Nia’s eyes darted around the group, confused. “Forgive me, your majesty. What do you mean?”

A smile crept across Leviathas face. “You were sent here to start a new chapter in your life…one where you have a family.”

Nia beamed. “Thank you. I can’t wait for that chapter to start!”

Leviathas’ strong tone warmed. “It already has: we are your family now. If you ever need anything, don’t hesitate to ask.”

Nikias grasped Nia’s shoulder and whispered into her ear. “Don’t use the royal greeting. He dislikes it.”

She blushed, speaking awkwardly, “Thank you.”

Leviathas gazed at the little girl, asking, “Please tell me your name one more time?”

Spritely she replied, “Nialane, but most people call me Nia.”

The King’s bright smile was reply enough. She curtsied as they took their leave, bidding farewell before continuing their walk to the lake.

As they walked away, Ophysia watched, wondering if the new youngling would be willing to play. There were so many more kids around these days.

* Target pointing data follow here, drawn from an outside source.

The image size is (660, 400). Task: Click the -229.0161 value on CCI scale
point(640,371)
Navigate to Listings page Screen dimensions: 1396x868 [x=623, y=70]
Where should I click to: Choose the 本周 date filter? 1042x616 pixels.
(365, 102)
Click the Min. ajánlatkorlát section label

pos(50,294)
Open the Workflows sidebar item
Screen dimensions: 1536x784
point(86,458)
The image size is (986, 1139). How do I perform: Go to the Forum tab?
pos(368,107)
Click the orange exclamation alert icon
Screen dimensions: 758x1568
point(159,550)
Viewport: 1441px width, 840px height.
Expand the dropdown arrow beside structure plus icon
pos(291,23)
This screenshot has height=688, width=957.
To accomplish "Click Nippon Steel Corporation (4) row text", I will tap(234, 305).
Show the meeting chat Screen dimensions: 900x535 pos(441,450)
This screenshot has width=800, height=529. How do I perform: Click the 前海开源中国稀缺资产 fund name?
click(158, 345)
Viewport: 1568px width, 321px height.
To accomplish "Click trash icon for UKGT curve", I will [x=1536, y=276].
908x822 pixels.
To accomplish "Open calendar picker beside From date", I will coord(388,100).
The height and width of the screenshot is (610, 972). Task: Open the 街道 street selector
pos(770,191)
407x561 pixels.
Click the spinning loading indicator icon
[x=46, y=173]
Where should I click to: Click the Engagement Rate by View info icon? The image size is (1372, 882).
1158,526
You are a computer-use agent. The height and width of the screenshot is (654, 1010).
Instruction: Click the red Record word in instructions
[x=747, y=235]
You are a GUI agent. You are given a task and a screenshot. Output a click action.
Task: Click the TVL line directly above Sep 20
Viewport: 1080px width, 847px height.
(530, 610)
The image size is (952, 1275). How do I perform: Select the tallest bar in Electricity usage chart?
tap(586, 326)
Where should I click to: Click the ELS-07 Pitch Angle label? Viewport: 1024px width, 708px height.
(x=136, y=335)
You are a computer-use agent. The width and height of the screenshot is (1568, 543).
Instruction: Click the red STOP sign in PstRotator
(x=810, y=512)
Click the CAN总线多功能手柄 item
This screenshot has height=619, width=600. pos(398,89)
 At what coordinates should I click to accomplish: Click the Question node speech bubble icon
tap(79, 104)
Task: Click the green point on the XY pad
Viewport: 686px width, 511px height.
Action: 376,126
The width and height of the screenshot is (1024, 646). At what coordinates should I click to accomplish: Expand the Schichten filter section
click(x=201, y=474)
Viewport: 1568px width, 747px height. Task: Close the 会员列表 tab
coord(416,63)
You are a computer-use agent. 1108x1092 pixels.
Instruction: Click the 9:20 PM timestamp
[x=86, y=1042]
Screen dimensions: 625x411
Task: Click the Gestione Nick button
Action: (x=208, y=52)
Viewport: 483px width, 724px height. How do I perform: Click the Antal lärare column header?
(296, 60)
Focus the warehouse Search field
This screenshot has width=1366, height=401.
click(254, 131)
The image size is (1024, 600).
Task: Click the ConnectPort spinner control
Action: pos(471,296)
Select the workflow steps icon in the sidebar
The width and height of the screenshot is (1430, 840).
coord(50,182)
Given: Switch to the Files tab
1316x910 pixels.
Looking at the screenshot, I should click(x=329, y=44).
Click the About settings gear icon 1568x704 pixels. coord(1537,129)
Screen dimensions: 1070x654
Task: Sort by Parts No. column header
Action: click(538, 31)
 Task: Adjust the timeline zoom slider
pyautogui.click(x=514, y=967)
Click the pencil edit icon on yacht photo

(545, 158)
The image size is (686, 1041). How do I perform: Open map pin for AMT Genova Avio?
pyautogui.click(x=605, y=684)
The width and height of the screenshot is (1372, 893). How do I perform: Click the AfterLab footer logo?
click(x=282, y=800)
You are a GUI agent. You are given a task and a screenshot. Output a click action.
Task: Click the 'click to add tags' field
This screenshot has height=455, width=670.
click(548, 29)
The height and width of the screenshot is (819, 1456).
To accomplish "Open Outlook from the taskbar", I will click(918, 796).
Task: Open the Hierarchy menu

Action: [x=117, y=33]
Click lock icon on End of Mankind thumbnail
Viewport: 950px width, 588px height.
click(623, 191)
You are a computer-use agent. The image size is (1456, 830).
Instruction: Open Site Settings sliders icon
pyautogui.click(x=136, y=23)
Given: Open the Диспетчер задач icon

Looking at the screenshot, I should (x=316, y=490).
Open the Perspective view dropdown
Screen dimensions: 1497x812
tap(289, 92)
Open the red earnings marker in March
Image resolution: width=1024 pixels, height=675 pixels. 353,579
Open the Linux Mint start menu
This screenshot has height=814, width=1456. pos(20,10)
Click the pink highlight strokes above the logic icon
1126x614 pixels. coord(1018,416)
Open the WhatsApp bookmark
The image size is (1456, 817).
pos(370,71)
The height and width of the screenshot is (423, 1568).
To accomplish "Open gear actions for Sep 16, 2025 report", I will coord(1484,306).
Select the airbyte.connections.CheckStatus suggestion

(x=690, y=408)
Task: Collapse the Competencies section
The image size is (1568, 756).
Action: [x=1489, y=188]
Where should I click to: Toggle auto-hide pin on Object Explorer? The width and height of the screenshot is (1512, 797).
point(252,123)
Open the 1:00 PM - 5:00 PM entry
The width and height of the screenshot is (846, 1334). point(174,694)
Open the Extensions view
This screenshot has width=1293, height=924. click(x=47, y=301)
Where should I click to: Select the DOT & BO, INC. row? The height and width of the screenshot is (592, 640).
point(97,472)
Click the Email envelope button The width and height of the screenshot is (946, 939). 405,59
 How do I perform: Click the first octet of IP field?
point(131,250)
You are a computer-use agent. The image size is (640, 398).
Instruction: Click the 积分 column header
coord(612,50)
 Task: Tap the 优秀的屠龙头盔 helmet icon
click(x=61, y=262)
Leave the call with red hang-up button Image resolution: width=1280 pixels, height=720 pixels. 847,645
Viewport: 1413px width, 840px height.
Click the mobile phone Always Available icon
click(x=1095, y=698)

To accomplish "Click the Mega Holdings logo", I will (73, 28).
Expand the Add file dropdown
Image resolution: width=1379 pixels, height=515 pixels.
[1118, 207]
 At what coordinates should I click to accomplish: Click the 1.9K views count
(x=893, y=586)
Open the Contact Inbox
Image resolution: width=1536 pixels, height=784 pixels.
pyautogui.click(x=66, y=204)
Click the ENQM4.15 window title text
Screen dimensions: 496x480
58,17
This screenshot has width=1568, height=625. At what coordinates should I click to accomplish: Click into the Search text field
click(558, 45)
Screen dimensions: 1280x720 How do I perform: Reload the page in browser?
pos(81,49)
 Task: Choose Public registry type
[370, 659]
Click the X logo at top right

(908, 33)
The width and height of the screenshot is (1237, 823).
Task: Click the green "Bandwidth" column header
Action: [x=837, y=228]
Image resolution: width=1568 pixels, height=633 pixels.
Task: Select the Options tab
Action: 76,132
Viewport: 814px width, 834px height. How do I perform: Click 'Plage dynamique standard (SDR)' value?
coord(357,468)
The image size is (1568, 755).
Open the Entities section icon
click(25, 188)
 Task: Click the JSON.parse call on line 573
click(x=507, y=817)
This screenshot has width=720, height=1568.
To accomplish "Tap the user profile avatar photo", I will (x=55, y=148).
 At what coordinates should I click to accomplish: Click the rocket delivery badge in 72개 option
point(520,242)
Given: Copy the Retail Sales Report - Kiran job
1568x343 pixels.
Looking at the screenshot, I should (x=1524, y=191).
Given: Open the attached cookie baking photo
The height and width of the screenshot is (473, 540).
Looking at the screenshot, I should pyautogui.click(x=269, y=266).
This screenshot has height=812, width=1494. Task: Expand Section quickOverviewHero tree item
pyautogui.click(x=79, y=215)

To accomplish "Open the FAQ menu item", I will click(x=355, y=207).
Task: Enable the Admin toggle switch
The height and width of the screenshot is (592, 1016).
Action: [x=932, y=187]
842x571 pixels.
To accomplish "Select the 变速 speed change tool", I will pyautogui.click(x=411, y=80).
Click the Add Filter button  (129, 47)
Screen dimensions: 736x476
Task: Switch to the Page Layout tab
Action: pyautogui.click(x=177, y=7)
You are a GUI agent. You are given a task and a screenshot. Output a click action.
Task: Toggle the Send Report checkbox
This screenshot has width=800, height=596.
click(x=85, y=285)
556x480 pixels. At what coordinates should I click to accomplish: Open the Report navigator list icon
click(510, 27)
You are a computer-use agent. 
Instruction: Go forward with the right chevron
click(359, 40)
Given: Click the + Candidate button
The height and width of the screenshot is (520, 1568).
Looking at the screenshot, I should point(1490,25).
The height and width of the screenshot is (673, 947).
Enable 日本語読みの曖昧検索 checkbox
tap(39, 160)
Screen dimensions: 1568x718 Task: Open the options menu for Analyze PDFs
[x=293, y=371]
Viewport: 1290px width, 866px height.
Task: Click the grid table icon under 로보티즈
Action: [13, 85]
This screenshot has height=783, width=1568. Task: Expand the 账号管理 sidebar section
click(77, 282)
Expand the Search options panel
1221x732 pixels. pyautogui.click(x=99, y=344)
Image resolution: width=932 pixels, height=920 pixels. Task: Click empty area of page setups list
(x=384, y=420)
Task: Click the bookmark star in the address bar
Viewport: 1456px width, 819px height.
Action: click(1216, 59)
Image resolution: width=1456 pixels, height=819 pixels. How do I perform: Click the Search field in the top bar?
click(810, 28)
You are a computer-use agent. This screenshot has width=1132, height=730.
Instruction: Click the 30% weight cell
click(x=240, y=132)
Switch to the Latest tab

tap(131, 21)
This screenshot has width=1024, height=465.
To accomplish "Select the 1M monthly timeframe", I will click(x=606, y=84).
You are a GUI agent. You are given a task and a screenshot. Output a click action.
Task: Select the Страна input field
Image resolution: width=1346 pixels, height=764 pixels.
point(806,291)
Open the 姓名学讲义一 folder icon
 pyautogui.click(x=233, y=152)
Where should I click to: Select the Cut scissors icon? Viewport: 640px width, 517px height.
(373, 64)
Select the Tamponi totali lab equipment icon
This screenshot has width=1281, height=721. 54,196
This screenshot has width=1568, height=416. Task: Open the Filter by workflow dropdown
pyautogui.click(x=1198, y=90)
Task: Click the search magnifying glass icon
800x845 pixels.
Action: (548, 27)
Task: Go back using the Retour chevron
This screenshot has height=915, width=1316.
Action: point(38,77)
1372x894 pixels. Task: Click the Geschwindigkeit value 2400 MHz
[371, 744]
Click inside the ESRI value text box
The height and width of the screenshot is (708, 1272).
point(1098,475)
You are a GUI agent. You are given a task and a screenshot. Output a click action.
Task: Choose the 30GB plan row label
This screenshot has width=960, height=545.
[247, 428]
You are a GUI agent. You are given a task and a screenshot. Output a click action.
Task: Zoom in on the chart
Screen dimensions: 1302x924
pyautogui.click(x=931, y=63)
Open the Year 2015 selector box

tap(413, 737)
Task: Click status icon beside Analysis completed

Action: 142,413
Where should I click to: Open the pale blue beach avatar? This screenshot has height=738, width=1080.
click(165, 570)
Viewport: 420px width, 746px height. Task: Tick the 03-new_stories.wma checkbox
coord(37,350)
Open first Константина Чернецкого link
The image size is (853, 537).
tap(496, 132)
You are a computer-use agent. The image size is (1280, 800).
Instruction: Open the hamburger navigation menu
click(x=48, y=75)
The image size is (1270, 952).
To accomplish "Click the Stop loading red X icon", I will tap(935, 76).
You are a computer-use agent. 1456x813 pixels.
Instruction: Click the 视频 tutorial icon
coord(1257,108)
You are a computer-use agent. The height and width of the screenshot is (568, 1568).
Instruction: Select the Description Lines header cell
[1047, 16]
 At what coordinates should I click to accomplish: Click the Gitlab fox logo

The clear water lapped against the platform. Nikias stood watching the sun as it grew closer to the horizon, pausing to take in her presence. The vital sound of her breath once again permeated his senses, still too new to be familiar.

Nia inhaled the fond scent of parchment her father had acquired from his relentless study over the last few days. “That went well,” Nikias spoke, the sound of his voice accented by the water. Once again he smiled broadly. He grew worried as he heard the sound of Nia’s feet leave the platform. Sounds of splashing reached him, then the sound of feet as they climbed up the shoreline.

Nia sprinted to a tree on the embankment and retrieved a small trinket. Just as Nikias began to follow her, she swam back to the platform. Nia stopped right in front of him, panting from the exertion.

“Here…” she spoke softly, handing him the trinket made of knotted blue, teal, and purple cord embellished with two sparkling gems. “I made this for you while you were reading earlier.” Her little hand outstretched.

Nikias reached out for the object running his hands down its length, understanding the level of detail that had gone into it. He grinned as he held it, telling her, “I’ll keep it with me always”. As he spoke, the flood of warmth filled him again.

Nia smiled satisfactorily, pointing to the row of knots along the cords length. “There’s thirteen of each color,” she spoke proudly. “It’s the number of pearls in mother’s ring. My lucky number.”

“You don’t miss anything, do you?” Nikias observed, still basking the warmth of her gesture.

Her smile dropped as she replied, “When you don’t have anything to focus on that you care about, you start to notice all the details. Aunt Helena always said that got me in trouble.”

Nikias reached out for her and pulled her close in an embrace. “You’ll like your new aunts much better.” As they stood together she whispered, “I hope so. I can’t say I miss my old ones.” Her voice grew tired, fighting back a yawn. He let his arms pull away while taking one hand and grasping it lightly. “Let’s go home Nia. It’s been a long day.”

She rested her head on his shoulder as they started their journey back to the Temple.